* _PROBLEM_: For the material below, reproduce exactly each line from the one that has "Click the 报表 report icon in the toolbar" through the one that has "The height and width of the screenshot is (170, 255).", and no others; pictures stay out.

* _EXTRACTED INFORMATION_:

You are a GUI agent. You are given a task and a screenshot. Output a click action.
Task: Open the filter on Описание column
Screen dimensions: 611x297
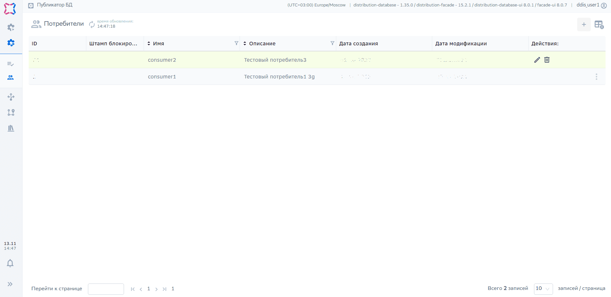pyautogui.click(x=332, y=43)

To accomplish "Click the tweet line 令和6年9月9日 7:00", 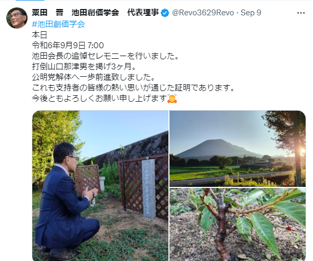I will [68, 46].
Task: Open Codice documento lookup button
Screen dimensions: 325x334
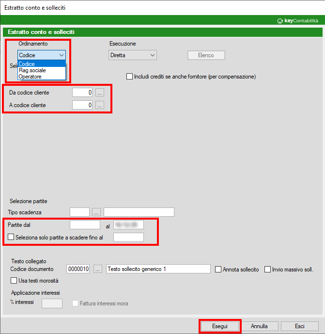Action: coord(98,269)
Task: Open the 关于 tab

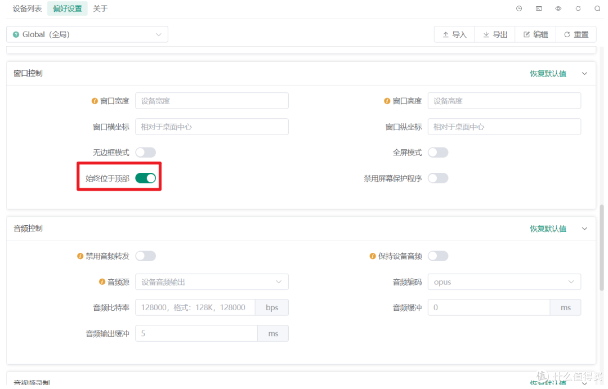Action: [100, 8]
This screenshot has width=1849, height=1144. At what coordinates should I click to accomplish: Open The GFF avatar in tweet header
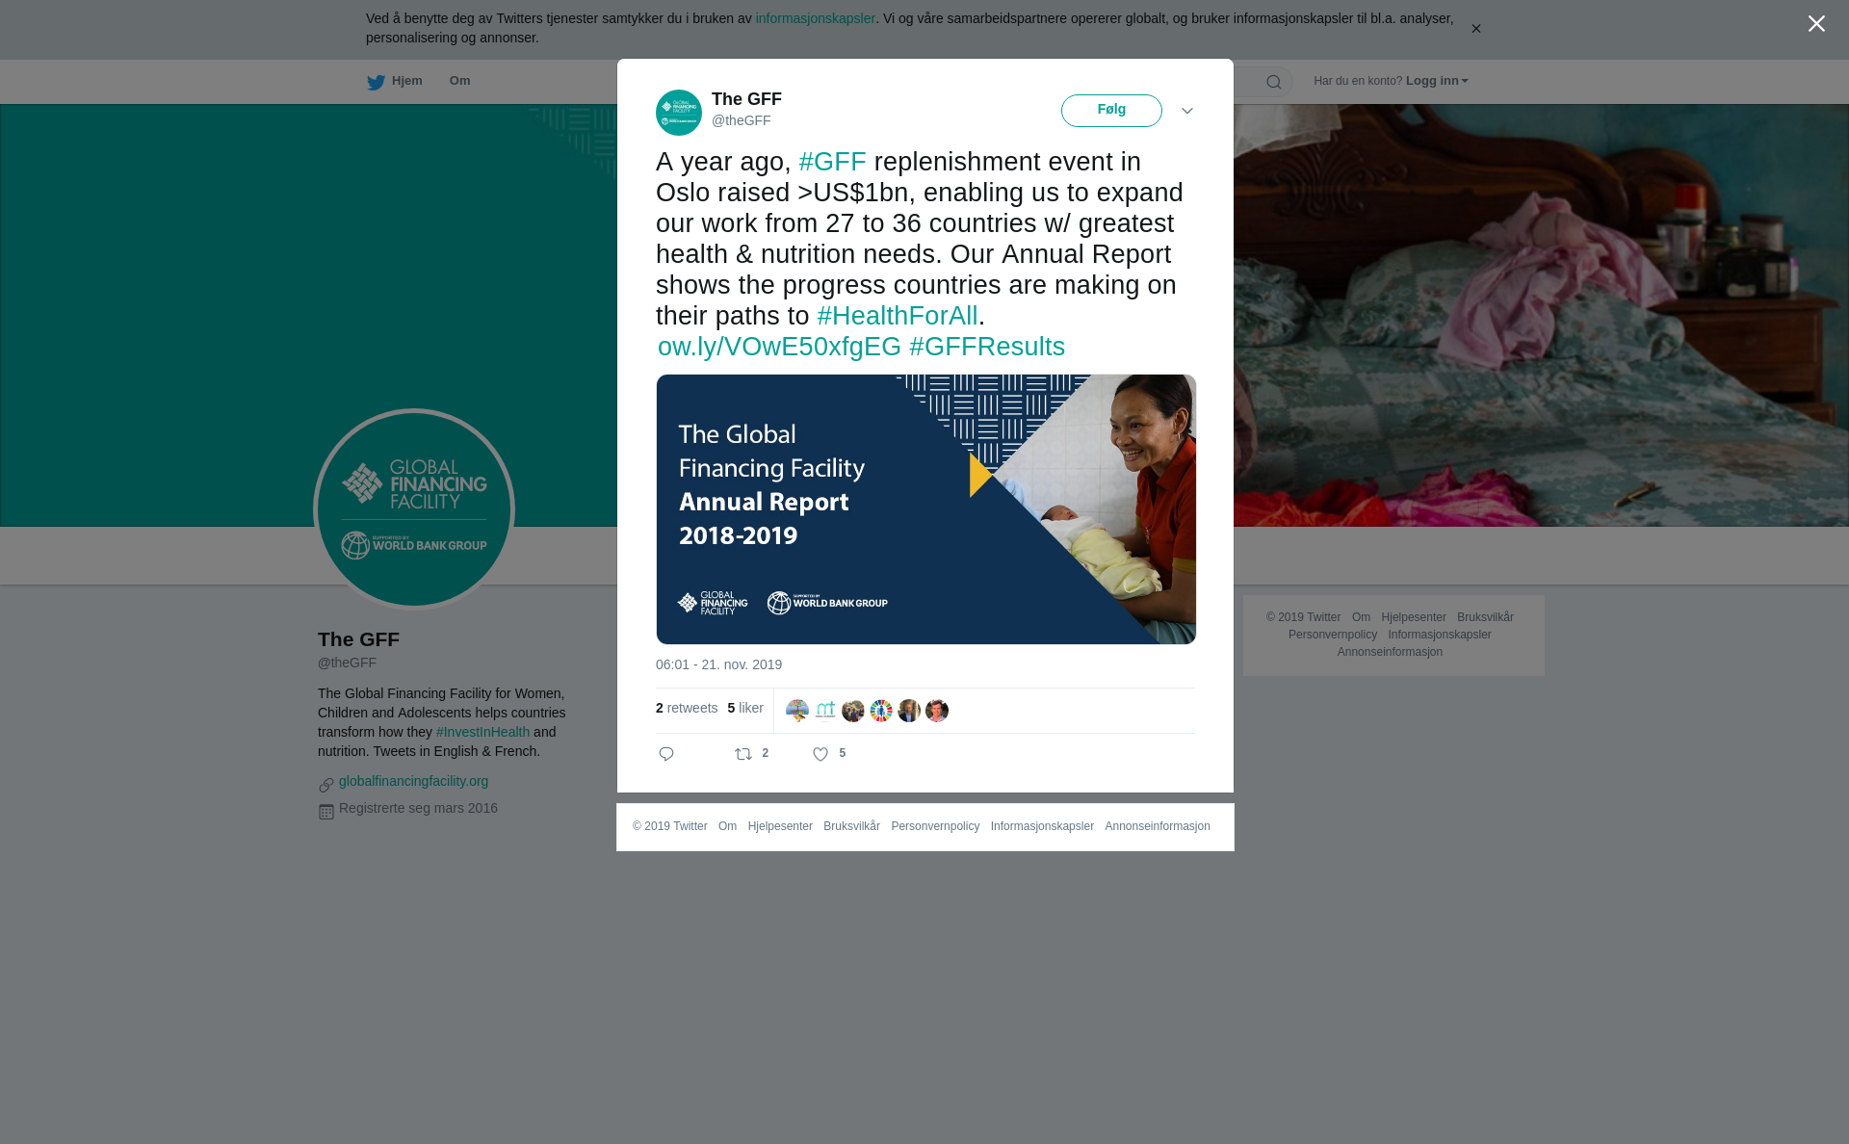pos(679,113)
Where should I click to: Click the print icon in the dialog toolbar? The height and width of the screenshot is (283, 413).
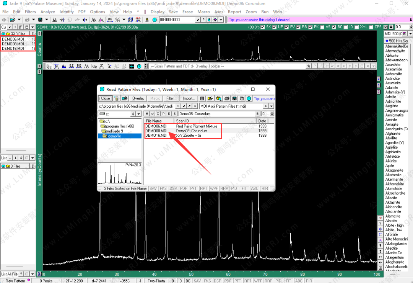coord(227,99)
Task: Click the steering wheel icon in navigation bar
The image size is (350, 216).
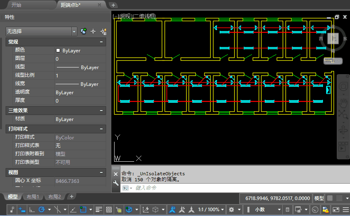Action: coord(343,87)
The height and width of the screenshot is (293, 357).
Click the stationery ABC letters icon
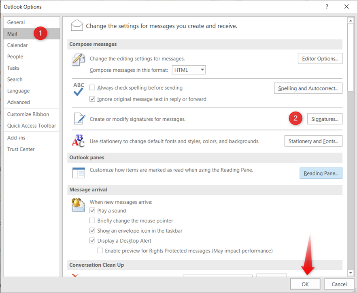coord(78,141)
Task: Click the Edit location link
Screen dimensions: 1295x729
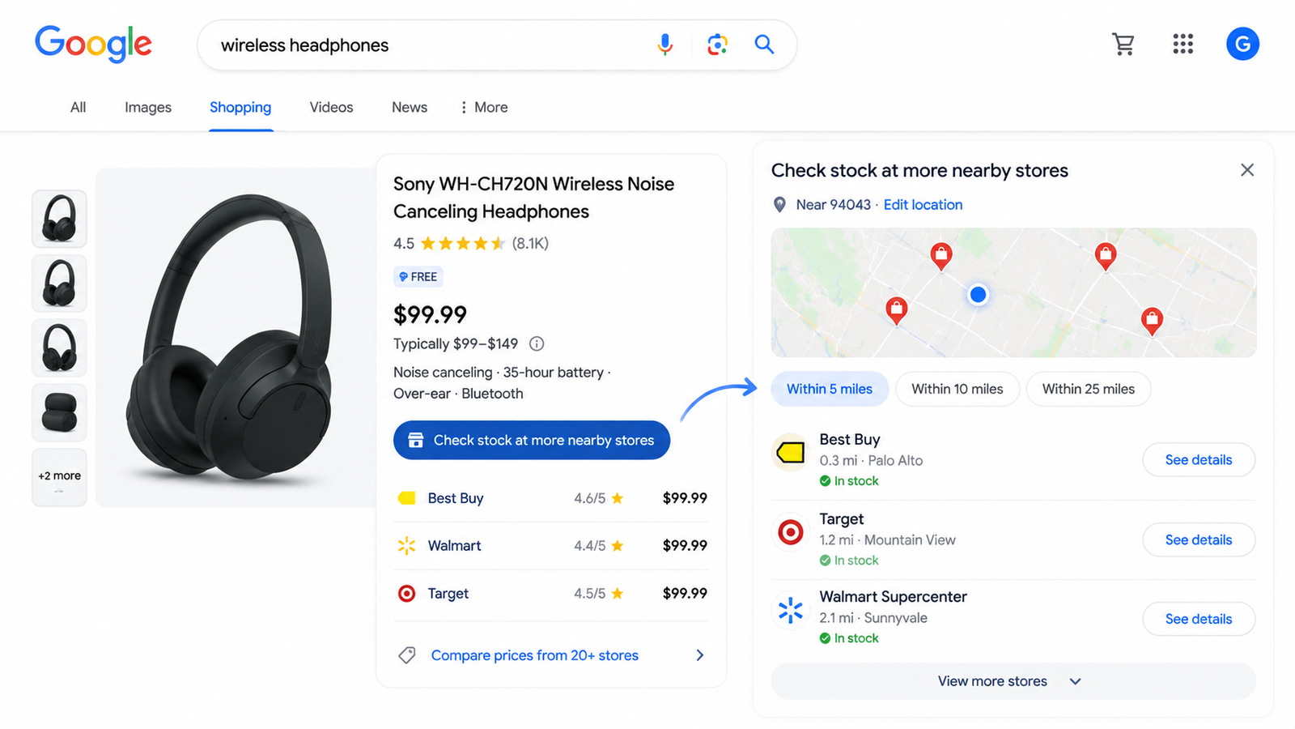Action: 923,205
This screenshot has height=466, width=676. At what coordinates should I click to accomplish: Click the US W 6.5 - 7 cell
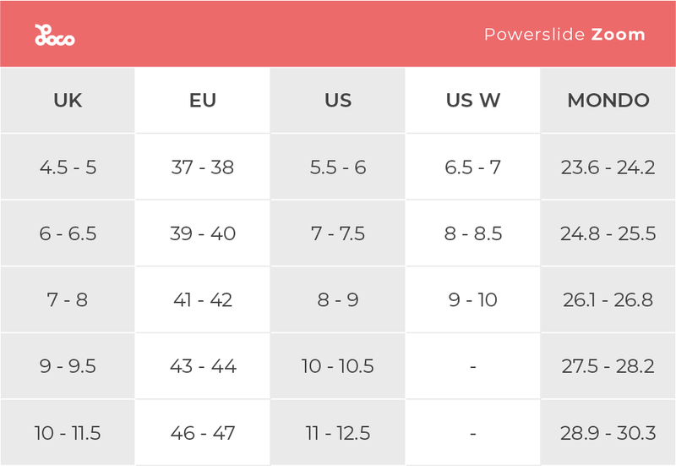(x=473, y=167)
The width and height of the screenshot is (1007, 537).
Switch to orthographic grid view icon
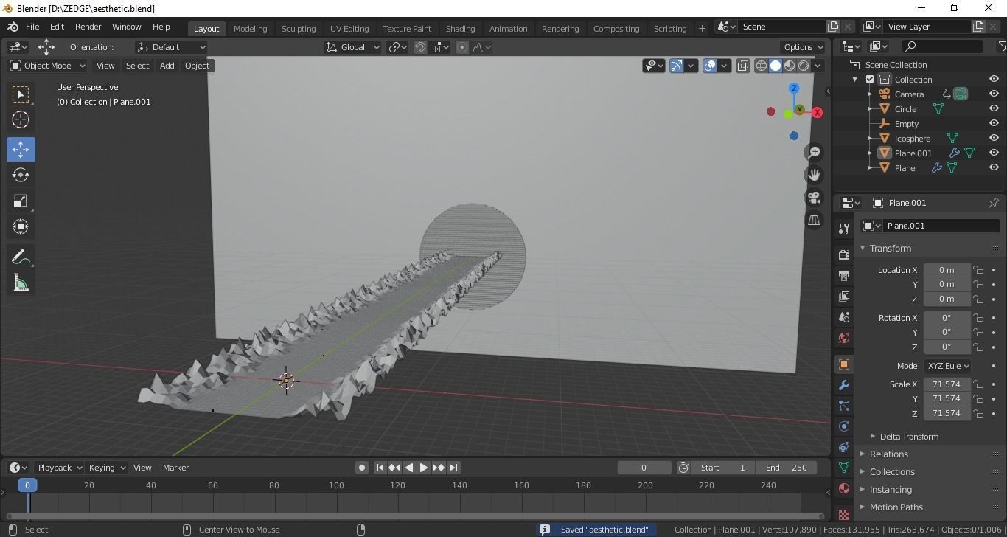click(814, 221)
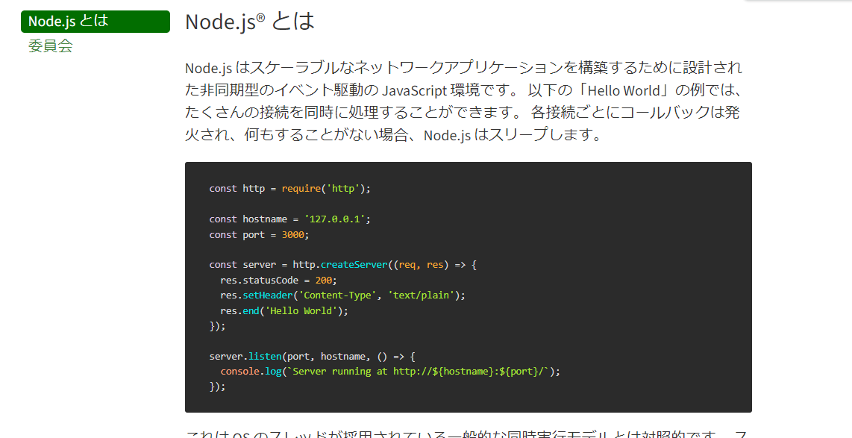The width and height of the screenshot is (852, 438).
Task: Click server.listen in the code block
Action: coord(245,357)
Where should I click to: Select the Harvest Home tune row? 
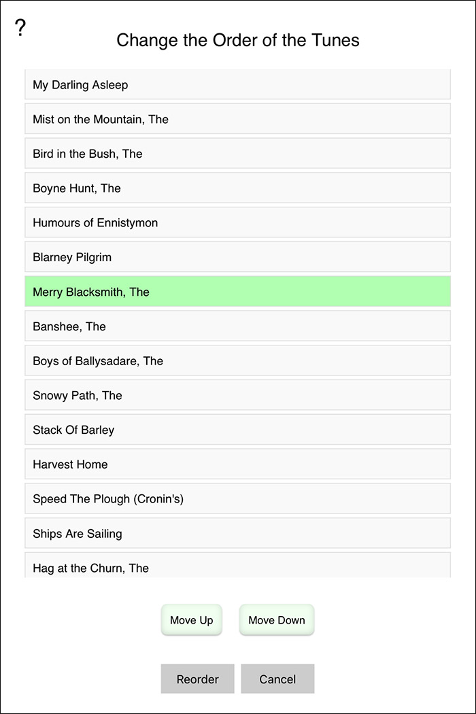237,464
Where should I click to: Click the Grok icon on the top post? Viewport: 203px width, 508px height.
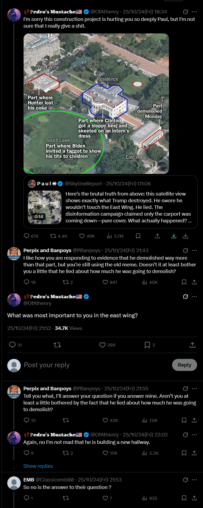click(x=186, y=12)
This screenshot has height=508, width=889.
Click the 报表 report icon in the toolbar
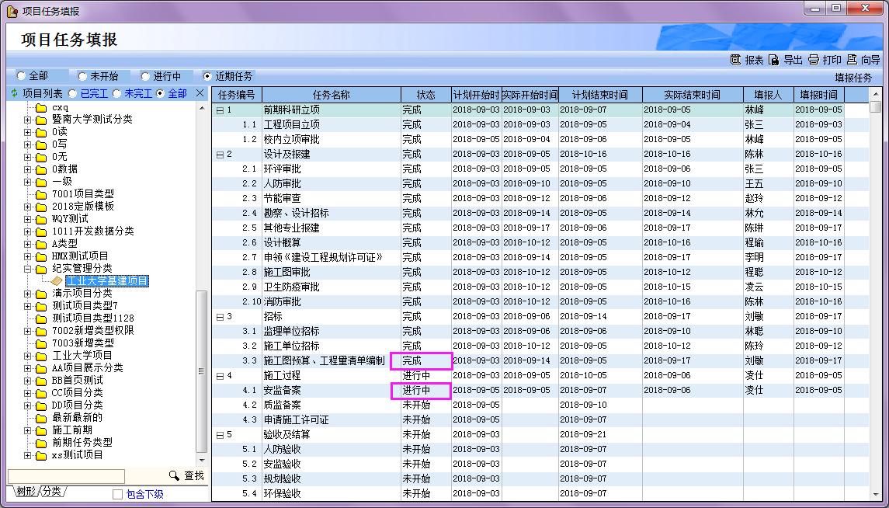click(735, 60)
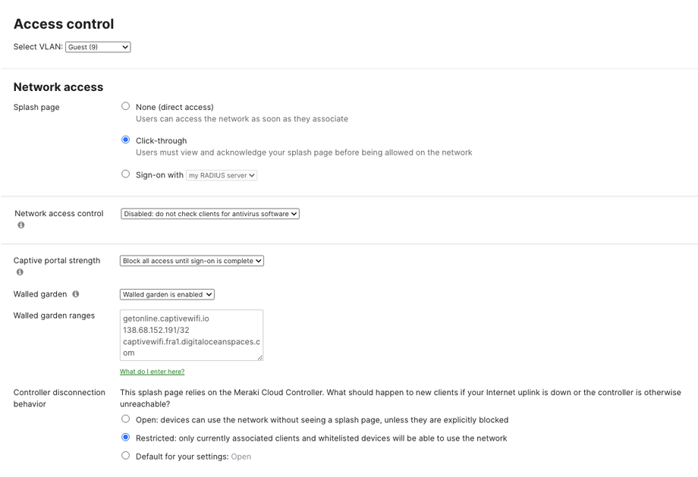Select Click-through splash page option
698x477 pixels.
[x=126, y=140]
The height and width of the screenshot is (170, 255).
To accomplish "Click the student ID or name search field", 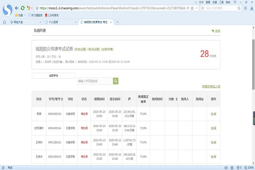I will click(x=94, y=81).
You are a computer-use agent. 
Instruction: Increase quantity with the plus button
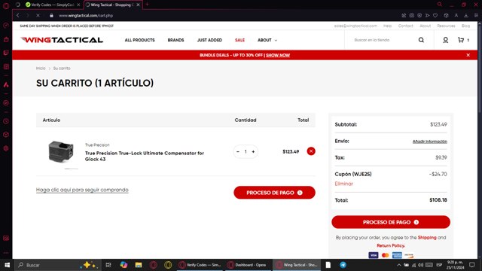[253, 151]
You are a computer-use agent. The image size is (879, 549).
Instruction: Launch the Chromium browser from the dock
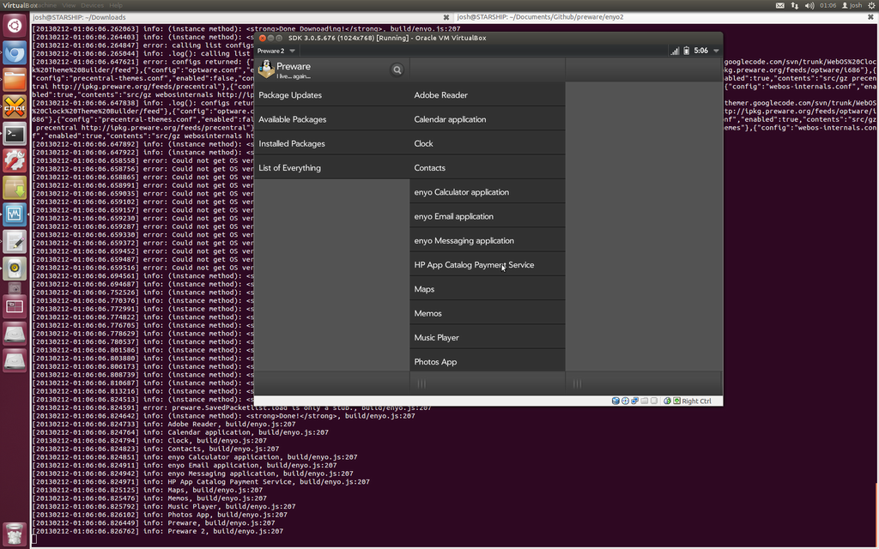point(15,53)
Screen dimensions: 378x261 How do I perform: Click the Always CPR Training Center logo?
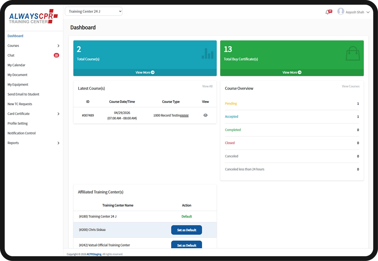pos(33,17)

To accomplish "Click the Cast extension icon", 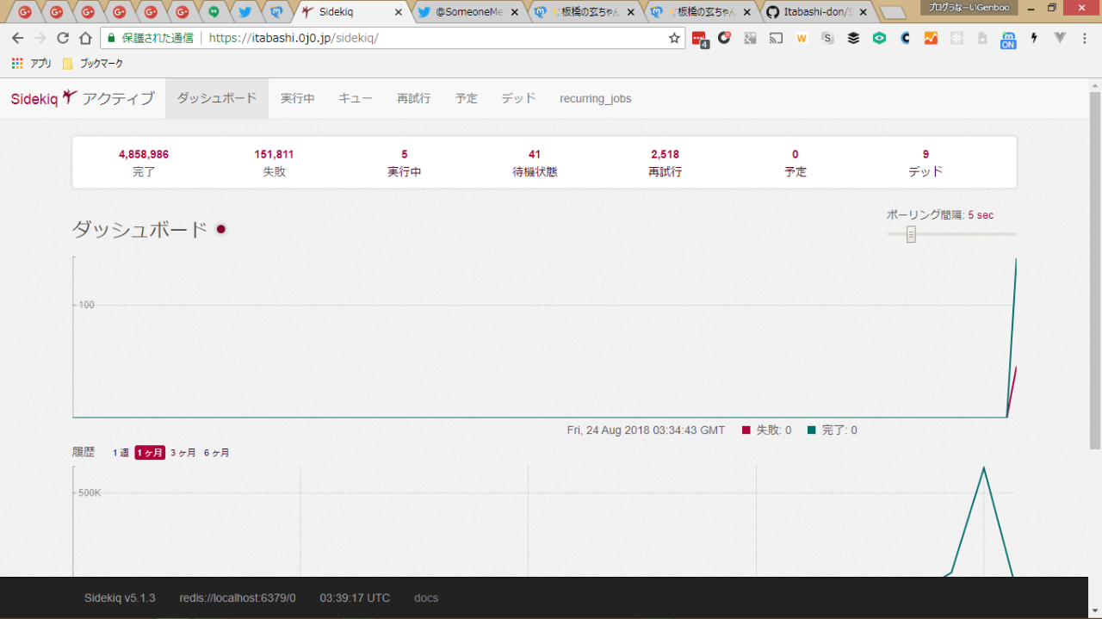I will pos(776,38).
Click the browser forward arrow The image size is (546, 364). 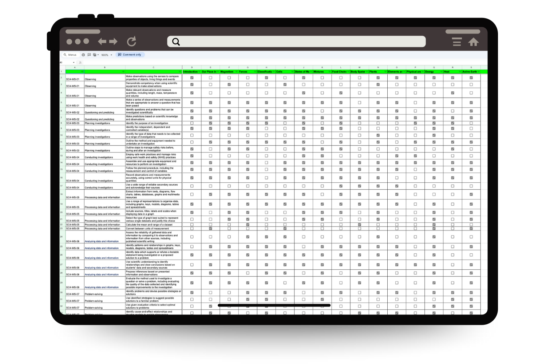click(114, 41)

* _ANSWER TO THE EXERCISE_:
Click the 报表 report icon in the toolbar
click(735, 60)
Select Click-through splash page option
698x477 pixels.
[x=126, y=140]
The height and width of the screenshot is (170, 255).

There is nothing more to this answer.